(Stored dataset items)
--- START ---
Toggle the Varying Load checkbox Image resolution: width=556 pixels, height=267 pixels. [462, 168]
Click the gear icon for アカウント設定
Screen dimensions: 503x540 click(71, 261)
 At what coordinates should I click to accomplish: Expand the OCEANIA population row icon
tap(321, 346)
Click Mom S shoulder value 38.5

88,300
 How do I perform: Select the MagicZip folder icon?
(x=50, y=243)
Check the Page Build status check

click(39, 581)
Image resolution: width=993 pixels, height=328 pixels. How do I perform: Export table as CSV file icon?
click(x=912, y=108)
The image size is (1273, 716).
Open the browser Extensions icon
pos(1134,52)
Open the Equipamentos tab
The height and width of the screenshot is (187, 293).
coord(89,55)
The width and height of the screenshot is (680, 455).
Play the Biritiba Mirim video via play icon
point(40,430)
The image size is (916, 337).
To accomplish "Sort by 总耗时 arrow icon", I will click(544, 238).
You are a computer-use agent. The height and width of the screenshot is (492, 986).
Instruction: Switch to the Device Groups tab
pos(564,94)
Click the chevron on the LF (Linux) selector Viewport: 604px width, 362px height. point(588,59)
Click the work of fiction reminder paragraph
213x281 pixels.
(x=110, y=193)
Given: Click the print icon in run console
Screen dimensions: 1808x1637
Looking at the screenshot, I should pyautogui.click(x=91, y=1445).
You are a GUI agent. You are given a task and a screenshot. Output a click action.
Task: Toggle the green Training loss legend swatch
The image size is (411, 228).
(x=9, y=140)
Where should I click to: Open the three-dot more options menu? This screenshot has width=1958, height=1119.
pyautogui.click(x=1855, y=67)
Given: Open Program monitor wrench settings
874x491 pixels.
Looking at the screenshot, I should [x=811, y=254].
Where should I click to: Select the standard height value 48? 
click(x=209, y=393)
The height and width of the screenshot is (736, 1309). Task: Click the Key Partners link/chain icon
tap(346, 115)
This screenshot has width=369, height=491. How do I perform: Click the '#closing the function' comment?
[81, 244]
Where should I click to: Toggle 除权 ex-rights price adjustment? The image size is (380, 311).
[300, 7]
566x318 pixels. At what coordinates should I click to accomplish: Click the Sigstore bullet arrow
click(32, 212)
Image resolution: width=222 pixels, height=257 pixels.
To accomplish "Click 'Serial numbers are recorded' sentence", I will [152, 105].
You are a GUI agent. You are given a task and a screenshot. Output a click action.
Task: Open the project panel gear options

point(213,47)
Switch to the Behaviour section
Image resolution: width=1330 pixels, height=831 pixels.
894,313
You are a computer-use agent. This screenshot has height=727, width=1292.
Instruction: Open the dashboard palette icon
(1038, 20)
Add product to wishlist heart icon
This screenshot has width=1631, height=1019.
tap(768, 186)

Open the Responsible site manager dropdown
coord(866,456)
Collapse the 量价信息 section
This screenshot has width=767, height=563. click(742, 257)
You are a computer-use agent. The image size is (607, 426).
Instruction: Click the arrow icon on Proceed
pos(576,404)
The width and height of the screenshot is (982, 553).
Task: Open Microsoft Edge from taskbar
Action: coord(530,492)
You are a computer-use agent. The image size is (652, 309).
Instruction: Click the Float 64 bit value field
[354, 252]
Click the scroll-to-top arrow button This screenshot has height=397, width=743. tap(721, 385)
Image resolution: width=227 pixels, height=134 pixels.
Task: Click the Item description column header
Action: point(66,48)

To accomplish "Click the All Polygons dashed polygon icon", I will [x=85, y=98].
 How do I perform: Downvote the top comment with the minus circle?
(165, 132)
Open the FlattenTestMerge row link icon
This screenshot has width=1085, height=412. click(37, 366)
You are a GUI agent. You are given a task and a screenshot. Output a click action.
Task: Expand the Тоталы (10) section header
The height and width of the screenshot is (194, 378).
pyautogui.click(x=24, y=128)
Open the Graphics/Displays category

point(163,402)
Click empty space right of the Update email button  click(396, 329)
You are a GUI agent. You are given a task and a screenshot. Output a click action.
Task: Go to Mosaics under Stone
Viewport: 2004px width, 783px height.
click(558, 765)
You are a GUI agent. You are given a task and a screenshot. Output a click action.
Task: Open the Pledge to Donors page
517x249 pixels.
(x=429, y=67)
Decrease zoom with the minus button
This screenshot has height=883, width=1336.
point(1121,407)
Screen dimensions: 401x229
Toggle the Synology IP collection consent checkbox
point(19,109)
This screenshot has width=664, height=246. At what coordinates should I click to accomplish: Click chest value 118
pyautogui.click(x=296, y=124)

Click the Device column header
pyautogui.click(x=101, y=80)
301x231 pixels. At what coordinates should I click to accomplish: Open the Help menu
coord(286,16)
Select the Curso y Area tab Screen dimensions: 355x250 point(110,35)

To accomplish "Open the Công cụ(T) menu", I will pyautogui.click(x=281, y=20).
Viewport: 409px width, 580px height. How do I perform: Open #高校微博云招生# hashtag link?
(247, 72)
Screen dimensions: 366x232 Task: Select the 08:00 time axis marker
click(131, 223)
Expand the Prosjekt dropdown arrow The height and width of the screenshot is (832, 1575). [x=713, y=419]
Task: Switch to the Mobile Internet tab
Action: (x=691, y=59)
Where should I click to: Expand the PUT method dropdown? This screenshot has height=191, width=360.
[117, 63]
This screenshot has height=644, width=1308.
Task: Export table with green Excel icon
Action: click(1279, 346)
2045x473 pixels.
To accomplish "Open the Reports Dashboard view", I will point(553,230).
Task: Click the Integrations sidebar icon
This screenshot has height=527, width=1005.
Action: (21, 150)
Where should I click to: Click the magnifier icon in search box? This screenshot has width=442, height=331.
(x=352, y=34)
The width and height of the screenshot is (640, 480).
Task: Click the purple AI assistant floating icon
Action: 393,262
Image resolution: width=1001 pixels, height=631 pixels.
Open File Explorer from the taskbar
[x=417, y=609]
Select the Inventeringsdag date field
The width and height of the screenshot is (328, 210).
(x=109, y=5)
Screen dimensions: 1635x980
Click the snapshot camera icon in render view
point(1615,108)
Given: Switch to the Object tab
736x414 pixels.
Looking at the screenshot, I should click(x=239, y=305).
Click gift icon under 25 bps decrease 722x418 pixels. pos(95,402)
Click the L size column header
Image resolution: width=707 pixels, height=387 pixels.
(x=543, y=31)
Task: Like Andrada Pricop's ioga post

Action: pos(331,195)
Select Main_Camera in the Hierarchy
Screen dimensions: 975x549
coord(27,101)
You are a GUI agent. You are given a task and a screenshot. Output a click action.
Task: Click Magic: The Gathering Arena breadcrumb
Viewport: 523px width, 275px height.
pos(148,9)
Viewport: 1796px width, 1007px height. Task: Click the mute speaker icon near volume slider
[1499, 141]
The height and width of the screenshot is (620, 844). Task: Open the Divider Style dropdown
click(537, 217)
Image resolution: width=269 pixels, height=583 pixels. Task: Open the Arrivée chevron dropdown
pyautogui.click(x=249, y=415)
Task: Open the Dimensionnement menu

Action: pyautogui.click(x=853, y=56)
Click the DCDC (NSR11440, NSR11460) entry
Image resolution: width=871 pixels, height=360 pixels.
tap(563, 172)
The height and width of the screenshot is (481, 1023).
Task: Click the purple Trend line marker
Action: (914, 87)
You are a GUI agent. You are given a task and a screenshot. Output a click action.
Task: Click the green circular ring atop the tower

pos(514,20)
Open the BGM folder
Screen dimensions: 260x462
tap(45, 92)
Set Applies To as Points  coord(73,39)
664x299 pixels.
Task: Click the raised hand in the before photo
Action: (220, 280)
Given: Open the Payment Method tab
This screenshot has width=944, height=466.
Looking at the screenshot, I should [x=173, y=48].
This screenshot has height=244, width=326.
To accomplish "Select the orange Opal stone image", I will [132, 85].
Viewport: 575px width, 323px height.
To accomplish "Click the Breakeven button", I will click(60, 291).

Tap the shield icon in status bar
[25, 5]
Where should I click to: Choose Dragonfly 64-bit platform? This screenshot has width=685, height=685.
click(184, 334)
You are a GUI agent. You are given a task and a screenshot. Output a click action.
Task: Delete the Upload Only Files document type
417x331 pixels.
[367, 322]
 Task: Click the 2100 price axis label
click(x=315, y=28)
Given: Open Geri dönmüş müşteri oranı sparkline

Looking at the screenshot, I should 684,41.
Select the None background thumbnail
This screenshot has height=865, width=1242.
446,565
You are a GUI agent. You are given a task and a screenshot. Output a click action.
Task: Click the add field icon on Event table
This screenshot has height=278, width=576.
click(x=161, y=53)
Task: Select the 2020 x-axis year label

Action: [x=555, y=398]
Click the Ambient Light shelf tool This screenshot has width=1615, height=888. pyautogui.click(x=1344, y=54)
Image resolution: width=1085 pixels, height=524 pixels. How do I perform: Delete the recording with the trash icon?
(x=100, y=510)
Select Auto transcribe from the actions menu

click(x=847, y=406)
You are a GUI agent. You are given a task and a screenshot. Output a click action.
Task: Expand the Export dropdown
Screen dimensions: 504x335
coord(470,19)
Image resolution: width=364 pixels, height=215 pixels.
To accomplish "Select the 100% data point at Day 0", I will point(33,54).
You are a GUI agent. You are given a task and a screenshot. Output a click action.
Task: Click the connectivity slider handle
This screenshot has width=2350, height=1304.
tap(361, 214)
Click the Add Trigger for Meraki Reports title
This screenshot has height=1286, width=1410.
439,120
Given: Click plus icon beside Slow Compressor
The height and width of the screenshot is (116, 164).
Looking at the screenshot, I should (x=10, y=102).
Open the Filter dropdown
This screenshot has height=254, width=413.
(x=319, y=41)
--- END ---
Copy the items word for word, from the start through the line that contains "will click(544, 238).".

| REPLY TO THE TASK |
Toggle the Varying Load checkbox Image resolution: width=556 pixels, height=267 pixels. [462, 168]
Click the gear icon for アカウント設定
Screen dimensions: 503x540 click(71, 261)
 At what coordinates should I click to accomplish: Expand the OCEANIA population row icon
tap(321, 346)
Click Mom S shoulder value 38.5

88,300
 How do I perform: Select the MagicZip folder icon?
(x=50, y=243)
Check the Page Build status check

click(39, 581)
Image resolution: width=993 pixels, height=328 pixels. How do I perform: Export table as CSV file icon?
click(x=912, y=108)
The image size is (1273, 716).
Open the browser Extensions icon
pos(1134,52)
Open the Equipamentos tab
The height and width of the screenshot is (187, 293).
coord(89,55)
The width and height of the screenshot is (680, 455).
Play the Biritiba Mirim video via play icon
point(40,430)
The image size is (916, 337).
To accomplish "Sort by 总耗时 arrow icon", I will click(544, 238).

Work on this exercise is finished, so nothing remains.